In The New York Times, Charles Herold praised Blackmoor Manors "intelligent game design", and considered its use of mini-games to be its only downside. He concluded that "clever puzzles and an interesting plot make it the best Nancy Drew game since The Final Scene". Jinny Gudmundsen of USA Today gave the game a 4 ½ stars out of five, saying "best for teens 13 and up because it's a little scarier, its puzzles are harder, and its themes of witchcraft, lycanthropy, and alchemy make it more appropriate for an older audience". Lonnie Brown of The Ledger also gave the game a positive review, saying "The graphics are well done, and the music and characters fit the mood" and called the "second chance" button a "very nice feature".

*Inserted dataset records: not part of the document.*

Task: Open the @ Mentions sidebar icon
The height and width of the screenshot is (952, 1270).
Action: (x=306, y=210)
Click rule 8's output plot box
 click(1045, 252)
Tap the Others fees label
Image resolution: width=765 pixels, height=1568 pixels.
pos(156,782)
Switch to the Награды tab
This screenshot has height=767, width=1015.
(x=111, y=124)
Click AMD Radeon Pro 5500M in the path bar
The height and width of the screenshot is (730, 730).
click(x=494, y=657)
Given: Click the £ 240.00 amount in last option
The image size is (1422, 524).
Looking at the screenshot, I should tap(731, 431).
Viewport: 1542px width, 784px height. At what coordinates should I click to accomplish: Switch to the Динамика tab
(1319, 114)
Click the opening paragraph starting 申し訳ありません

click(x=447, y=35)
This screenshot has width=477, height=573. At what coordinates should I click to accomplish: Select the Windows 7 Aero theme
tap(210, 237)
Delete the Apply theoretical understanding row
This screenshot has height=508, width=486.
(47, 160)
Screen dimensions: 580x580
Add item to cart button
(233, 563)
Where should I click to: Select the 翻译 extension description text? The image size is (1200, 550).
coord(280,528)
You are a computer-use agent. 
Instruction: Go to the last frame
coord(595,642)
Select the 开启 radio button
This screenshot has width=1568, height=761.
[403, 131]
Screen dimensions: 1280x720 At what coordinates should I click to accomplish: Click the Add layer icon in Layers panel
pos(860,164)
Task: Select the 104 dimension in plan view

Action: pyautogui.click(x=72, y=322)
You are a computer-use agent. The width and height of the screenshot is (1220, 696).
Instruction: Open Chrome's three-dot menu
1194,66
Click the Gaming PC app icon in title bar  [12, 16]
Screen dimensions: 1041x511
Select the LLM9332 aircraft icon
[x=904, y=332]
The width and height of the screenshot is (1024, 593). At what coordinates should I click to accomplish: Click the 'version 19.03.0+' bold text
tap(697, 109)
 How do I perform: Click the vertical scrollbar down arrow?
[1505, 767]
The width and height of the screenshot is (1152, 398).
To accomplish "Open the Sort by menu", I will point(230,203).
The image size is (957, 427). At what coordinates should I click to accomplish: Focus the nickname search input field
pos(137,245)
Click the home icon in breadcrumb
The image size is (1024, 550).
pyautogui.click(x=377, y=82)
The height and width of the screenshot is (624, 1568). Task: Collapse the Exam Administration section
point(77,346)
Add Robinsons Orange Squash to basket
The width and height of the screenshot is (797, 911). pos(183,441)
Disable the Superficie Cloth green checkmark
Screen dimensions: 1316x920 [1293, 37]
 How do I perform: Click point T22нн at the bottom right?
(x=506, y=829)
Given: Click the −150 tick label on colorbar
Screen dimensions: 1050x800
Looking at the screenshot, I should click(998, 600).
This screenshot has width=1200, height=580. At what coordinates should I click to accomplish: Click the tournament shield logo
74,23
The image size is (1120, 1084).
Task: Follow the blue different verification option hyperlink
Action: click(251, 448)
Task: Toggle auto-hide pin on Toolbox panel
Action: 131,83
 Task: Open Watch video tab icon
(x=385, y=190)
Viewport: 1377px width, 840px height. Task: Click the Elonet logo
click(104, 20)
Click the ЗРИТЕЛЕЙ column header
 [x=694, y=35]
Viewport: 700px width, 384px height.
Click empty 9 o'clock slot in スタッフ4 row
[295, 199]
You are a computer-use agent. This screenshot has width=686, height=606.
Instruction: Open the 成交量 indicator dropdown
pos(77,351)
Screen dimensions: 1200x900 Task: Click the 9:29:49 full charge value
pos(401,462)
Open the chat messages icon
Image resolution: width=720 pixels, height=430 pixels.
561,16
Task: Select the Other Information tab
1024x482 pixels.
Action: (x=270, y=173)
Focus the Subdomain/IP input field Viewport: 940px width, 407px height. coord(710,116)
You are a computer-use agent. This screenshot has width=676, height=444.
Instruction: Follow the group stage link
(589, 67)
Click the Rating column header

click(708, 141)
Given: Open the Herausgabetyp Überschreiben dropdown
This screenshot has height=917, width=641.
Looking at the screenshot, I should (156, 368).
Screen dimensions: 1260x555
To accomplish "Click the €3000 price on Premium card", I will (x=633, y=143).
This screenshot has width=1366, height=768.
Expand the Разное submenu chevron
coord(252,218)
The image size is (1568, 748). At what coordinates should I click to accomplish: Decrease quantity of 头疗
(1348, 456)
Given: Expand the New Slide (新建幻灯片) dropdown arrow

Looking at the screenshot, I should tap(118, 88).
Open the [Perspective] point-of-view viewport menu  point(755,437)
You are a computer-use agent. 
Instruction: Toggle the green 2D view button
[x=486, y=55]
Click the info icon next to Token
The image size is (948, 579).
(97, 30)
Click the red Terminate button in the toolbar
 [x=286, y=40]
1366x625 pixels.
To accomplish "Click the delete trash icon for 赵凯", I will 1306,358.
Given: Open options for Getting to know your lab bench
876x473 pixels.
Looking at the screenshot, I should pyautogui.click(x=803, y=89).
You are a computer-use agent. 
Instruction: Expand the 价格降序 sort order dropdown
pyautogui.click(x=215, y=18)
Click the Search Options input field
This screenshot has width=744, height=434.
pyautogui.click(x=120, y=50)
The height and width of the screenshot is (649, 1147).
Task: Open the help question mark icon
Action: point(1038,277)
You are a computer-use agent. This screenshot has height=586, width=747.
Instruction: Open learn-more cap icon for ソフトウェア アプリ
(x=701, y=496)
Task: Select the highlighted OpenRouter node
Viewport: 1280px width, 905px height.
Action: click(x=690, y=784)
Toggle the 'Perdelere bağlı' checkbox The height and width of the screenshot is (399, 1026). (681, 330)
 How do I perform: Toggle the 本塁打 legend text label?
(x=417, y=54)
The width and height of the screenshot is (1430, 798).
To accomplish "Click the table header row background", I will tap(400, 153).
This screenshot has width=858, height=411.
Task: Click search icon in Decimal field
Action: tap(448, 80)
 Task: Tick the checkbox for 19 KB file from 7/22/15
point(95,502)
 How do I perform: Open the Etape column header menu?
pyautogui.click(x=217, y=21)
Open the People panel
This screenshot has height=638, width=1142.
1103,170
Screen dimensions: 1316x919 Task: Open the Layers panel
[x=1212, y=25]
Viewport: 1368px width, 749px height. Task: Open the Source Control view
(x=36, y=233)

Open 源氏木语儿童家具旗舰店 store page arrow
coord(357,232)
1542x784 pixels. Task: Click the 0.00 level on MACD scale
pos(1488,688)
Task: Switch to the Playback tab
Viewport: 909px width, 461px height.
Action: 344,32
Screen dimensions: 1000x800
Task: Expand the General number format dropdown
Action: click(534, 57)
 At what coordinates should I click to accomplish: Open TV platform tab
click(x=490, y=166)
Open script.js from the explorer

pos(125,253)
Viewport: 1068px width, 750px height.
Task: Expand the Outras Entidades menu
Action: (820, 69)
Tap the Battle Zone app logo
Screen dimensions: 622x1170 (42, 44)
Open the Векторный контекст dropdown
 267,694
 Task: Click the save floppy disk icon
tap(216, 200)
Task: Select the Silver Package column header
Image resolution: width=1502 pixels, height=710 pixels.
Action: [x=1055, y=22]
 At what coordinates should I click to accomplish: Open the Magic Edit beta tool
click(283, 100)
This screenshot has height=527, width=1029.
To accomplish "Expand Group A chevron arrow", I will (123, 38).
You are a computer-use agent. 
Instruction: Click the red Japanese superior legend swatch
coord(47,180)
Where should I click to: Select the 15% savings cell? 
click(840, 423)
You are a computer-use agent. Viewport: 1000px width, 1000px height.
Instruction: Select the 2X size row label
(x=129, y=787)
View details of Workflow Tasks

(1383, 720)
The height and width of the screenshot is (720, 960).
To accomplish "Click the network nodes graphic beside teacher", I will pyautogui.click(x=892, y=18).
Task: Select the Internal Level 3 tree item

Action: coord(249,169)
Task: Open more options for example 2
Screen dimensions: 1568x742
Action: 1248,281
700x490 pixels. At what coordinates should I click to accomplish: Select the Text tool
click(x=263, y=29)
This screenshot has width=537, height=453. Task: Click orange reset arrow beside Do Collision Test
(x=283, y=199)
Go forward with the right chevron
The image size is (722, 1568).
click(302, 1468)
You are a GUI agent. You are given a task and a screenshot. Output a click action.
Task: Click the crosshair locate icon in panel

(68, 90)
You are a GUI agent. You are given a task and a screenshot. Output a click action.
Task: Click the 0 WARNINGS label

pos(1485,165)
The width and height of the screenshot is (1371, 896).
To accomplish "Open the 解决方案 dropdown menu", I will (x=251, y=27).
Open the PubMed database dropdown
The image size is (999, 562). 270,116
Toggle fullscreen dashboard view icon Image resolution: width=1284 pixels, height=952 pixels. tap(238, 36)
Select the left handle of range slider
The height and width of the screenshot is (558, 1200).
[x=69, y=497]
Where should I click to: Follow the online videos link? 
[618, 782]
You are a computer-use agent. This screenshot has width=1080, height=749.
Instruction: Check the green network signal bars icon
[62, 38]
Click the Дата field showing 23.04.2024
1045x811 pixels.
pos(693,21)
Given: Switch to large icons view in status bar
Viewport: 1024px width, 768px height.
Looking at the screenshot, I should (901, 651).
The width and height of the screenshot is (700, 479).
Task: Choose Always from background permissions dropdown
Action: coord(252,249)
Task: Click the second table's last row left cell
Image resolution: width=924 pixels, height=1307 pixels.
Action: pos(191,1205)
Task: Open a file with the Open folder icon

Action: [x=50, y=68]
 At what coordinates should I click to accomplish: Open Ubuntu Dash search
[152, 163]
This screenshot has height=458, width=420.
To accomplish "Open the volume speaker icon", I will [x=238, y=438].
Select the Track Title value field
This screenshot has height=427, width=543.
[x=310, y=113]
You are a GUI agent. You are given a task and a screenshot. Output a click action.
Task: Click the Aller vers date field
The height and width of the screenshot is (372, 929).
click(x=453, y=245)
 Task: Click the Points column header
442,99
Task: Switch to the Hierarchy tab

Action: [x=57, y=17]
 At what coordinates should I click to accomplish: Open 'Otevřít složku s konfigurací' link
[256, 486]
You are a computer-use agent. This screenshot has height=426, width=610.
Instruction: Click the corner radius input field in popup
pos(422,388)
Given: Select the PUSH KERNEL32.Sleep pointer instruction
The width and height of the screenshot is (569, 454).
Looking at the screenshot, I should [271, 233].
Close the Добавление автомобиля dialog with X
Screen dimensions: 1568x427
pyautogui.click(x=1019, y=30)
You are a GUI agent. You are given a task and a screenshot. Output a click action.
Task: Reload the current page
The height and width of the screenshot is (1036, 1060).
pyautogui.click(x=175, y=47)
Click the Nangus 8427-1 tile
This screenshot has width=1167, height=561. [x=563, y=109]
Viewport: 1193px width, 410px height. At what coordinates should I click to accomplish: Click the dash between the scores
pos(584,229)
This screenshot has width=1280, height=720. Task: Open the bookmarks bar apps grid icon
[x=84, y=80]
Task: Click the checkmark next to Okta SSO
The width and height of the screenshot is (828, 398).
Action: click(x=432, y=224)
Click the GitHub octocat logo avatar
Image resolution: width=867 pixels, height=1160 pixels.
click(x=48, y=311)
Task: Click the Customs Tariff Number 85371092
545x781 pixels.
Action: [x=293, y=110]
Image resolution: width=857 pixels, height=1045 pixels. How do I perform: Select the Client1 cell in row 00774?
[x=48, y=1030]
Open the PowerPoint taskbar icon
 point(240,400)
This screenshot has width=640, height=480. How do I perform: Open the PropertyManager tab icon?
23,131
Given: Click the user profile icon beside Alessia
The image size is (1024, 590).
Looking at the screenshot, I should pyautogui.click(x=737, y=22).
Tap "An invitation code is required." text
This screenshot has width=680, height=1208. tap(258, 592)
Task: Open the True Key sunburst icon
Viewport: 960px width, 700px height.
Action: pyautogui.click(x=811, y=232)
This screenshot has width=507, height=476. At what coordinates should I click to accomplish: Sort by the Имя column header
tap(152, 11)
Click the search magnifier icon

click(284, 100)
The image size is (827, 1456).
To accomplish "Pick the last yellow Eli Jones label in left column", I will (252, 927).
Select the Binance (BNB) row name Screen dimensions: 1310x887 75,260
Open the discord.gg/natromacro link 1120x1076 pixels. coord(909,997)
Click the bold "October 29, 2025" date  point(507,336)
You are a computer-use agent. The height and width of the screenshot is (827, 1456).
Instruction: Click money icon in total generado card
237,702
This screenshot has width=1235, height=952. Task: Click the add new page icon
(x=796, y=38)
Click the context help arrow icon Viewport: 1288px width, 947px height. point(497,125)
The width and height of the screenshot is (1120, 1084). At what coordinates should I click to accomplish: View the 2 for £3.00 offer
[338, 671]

Laura MacDonald of Adventure Gamers gave the game a mixed review (4 out of 5 stars), complimenting the graphics, cinematics and animation but felt the "non-linear gameplay can leave a player lost if they don't play a sustained game; though the story is well done, could have been more developed". However, she called it an overall "solid addition to the series and likely the best Nancy Drew game of them all...this is a definite buy".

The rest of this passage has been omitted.